__Extract__
(in other official languages)
| Afrikaans | Suider-Afrikaanse Ontwikkelingsgemeenskap |
| French | Communauté de développement d'Afrique australe |
| Portuguese | Comunidade para o Desenvolvimento da África Austral |
| Swahili | Jumuiya ya Maendeleo ya Nchi za Kusini mwa Afrika |
- Motto: "Towards a Common Future"
- Anthem: "SADC Anthem"
- Map of Africa indicating SADC (light green) and SADC+SACU (dark green) members
- Headquarters: Gaborone
- Largest city: Kinshasa
- Working languages: English; French; Portuguese; Swahili;
- Demonym: Southern African
- Type: Intergovernmental
- Membership: 16 states Angola ; Botswana ; Comoros ; DR Congo ; Eswatini ; Lesotho ; Madagascar ; Malawi ; Mauritius ; Mozambique ; Namibia ; Seychelles ; South Africa ; Tanzania ; Zambia ; Zimbabwe ;

Leaders
- • Summit Chairperson: Cyril Ramaphosa
- • Council Chairperson: Ronald Lamola
- • SADC PF Chairperson: Siteny Randrianasoloniaiko
- • Executive Secretary: Elias Mpedi Magosi
- Legislature: SADC Parliamentary Forum

Establishment
- • as SADCC: 1 April 1980
- • as SADC: 17 August 1992

Area
- • Total: 9,672,702 km^{2} (3,734,651 sq mi)

Population
- • 2026 estimate: 430.51 million
- GDP (PPP): 2026 estimate
- • Total: $2.62 trillion
- • Per capita: $6,086
- GDP (nominal): 2026 estimate
- • Total: $957.38 billion
- • Per capita: $2,224
- Time zone: UTC+1 to +4
- Website www.sadc.int

= Southern African Development Community =

Inter-governmental organization

The Southern African Development Community (SADC) is an inter-governmental organization headquartered in Gaborone, Botswana.

__Task instructions__
Please name the city where the SADC profile says the organization has its headquarters. The data has no connection to the SADC profile.

__Records shown__
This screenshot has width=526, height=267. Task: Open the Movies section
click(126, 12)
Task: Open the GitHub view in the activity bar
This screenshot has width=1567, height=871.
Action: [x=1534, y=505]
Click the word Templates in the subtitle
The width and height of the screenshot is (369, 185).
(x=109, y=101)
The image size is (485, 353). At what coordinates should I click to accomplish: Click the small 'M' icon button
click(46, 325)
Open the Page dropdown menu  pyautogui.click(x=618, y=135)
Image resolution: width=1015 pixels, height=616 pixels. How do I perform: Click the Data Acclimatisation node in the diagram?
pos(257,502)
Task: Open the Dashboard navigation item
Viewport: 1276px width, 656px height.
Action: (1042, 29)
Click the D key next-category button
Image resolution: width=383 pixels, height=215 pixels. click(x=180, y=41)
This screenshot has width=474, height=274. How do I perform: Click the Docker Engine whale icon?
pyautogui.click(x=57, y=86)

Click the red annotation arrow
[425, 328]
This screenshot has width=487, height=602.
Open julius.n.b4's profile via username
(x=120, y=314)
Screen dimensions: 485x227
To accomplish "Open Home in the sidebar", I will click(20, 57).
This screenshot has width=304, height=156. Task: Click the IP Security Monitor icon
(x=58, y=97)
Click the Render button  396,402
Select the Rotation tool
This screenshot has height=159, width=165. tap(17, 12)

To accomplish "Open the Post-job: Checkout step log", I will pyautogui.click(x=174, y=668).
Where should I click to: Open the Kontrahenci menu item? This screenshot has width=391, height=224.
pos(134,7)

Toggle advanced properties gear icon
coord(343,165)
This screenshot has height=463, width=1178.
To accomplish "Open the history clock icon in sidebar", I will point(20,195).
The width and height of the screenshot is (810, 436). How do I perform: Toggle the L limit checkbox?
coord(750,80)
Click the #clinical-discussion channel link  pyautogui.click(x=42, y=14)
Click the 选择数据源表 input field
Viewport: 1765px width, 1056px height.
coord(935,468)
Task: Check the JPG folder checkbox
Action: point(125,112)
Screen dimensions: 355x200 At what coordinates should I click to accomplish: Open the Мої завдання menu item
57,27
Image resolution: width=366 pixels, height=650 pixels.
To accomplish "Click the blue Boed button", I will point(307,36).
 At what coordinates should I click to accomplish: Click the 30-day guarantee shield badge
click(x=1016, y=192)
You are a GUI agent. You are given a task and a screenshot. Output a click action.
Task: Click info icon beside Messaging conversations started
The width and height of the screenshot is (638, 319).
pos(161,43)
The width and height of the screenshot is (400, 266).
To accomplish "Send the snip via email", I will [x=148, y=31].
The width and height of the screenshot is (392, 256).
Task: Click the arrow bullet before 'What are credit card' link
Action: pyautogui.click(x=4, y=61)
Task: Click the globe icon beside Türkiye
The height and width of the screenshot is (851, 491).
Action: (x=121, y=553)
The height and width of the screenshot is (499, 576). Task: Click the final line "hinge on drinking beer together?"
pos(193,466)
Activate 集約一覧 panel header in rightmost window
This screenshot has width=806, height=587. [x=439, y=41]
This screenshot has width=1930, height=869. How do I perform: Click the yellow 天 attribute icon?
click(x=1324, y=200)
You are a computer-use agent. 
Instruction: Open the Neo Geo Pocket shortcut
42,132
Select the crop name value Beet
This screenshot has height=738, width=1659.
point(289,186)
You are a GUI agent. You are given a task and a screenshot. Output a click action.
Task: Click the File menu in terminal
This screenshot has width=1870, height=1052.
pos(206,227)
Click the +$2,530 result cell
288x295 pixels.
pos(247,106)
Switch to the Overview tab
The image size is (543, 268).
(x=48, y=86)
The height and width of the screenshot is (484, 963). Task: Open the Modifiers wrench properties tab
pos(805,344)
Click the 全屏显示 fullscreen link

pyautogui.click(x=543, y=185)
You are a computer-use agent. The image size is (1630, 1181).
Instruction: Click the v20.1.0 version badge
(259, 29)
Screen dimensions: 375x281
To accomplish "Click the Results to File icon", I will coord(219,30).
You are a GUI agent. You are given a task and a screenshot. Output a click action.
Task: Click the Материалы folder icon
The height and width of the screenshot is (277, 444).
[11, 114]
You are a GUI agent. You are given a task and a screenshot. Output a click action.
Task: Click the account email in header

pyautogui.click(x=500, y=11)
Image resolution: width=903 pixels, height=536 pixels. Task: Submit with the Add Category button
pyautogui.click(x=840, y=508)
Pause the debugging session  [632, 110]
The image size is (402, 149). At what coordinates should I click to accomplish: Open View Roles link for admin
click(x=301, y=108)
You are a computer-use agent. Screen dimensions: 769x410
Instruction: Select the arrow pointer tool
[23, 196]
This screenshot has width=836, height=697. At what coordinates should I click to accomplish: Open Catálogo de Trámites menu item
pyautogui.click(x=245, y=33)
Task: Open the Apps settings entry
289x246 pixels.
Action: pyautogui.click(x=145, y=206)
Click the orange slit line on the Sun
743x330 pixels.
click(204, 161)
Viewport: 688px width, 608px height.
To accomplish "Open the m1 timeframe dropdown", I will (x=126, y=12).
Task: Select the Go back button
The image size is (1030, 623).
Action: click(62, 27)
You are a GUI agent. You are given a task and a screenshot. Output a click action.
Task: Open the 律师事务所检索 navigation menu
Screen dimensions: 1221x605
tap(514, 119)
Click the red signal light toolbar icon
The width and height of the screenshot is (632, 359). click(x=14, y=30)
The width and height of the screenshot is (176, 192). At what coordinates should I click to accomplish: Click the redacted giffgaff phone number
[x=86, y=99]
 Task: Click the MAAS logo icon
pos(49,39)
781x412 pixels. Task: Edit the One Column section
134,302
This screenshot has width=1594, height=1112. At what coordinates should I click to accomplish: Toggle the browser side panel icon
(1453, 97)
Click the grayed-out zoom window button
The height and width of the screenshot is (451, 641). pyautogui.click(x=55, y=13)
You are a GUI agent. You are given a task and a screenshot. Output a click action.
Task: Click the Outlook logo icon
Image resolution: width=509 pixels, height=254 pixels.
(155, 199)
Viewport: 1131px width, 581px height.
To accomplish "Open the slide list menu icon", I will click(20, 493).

__Complete output__
Gaborone, Botswana.